EXERCISE DESCRIPTION
Copy the records from the start through the line containing "Action: [115, 171]", substituting "px" for every "pixels" and keeping all else unchanged.

LISTED ENTRIES
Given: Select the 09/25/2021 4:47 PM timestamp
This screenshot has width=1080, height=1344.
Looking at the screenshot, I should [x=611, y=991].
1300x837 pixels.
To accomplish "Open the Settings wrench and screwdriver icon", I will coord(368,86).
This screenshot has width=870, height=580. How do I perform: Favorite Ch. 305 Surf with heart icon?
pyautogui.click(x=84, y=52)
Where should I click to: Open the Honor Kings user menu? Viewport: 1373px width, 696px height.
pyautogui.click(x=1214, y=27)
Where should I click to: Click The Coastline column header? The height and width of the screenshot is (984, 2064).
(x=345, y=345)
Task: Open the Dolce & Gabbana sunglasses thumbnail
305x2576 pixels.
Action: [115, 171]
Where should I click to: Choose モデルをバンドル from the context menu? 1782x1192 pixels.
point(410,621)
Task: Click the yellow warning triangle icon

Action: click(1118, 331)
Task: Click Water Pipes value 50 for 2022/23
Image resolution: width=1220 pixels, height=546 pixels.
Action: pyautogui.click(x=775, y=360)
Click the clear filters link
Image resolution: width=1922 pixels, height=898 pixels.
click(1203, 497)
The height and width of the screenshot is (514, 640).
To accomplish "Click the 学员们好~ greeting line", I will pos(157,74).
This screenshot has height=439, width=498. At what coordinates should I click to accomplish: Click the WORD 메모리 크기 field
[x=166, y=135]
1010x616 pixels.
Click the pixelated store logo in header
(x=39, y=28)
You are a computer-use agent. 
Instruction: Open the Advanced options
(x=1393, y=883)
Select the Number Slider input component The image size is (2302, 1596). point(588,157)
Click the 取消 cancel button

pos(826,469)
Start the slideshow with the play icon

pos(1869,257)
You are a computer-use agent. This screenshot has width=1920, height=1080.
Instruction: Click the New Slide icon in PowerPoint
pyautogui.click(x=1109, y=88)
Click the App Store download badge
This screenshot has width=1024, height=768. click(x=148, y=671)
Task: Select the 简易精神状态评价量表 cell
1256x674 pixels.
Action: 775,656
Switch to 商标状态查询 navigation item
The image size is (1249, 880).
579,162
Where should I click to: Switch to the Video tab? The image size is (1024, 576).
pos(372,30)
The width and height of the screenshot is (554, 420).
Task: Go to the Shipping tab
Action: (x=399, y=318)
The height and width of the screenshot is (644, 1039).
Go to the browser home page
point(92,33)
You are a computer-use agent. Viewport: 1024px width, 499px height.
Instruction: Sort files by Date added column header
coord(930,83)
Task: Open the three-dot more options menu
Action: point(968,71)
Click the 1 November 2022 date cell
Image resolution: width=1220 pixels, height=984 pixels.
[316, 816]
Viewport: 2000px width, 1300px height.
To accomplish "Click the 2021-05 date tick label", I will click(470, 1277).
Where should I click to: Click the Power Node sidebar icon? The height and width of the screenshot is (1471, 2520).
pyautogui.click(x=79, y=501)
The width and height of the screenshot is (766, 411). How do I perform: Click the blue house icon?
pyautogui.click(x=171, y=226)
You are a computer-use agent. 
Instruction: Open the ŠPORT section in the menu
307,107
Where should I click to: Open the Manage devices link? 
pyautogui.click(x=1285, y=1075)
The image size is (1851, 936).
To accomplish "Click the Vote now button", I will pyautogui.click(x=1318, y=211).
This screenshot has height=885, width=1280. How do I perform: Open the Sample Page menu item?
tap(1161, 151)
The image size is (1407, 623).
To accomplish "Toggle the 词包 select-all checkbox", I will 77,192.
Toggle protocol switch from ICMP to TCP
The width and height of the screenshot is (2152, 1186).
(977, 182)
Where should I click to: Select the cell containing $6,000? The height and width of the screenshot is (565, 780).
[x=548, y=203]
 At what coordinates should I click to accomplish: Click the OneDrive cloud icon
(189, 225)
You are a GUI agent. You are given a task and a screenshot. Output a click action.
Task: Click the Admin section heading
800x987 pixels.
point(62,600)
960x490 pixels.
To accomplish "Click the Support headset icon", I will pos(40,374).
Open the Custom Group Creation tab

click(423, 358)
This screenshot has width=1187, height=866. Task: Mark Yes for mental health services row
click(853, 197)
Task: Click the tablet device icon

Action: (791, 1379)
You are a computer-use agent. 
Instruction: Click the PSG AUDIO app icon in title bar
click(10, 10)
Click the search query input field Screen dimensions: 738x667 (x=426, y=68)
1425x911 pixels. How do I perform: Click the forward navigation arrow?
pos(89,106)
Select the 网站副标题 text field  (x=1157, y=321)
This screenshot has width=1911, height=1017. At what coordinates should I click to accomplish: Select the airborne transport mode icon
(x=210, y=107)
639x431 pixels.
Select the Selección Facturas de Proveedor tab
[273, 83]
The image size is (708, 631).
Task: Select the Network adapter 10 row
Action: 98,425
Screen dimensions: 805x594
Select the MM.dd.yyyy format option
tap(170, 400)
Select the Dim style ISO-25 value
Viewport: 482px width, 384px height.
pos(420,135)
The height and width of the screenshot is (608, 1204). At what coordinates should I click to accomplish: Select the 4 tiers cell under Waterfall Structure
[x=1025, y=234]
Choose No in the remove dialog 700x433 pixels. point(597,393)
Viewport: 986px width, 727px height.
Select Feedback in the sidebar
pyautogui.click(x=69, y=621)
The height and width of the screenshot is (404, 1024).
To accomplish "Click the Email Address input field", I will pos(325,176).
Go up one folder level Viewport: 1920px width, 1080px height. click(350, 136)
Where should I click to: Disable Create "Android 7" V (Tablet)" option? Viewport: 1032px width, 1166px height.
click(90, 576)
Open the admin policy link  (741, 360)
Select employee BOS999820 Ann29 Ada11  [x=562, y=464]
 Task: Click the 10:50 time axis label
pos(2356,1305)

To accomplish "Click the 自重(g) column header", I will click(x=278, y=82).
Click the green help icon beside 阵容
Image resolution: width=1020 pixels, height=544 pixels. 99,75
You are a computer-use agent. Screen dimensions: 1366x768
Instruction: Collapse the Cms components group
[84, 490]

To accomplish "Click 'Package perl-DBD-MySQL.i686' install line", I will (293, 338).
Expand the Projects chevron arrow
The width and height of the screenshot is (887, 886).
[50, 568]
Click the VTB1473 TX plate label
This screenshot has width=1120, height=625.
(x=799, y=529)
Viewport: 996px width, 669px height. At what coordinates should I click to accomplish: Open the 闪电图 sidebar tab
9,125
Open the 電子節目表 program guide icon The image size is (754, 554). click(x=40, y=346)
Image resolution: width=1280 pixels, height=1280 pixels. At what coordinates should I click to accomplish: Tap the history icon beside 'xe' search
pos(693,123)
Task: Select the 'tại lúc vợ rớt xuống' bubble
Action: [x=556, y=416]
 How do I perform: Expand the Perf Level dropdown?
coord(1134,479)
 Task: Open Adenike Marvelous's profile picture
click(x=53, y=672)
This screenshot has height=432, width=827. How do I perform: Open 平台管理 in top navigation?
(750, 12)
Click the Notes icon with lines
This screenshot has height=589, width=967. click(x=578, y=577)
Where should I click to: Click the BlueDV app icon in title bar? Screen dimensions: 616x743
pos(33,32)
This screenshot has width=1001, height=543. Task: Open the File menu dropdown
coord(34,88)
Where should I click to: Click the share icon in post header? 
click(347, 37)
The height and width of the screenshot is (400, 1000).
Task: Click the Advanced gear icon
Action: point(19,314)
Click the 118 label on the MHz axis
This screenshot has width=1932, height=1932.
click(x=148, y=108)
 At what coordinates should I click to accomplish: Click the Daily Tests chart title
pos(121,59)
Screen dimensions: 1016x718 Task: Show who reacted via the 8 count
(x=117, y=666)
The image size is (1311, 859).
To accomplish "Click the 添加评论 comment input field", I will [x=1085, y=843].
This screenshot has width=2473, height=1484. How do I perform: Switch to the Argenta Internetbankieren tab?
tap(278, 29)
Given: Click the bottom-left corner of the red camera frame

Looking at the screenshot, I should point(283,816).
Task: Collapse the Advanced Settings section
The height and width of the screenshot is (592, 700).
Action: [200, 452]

TASK RESULT
Given: Select the 09/25/2021 4:47 PM timestamp
This screenshot has width=1080, height=1344.
Looking at the screenshot, I should [x=611, y=991].
1300x837 px.
To accomplish "Open the Settings wrench and screwdriver icon", I will coord(368,86).
This screenshot has width=870, height=580. How do I perform: Favorite Ch. 305 Surf with heart icon?
pyautogui.click(x=84, y=52)
Where should I click to: Open the Honor Kings user menu? Viewport: 1373px width, 696px height.
pyautogui.click(x=1214, y=27)
Where should I click to: Click The Coastline column header? The height and width of the screenshot is (984, 2064).
(x=345, y=345)
Task: Open the Dolce & Gabbana sunglasses thumbnail
305x2576 px.
Action: [115, 171]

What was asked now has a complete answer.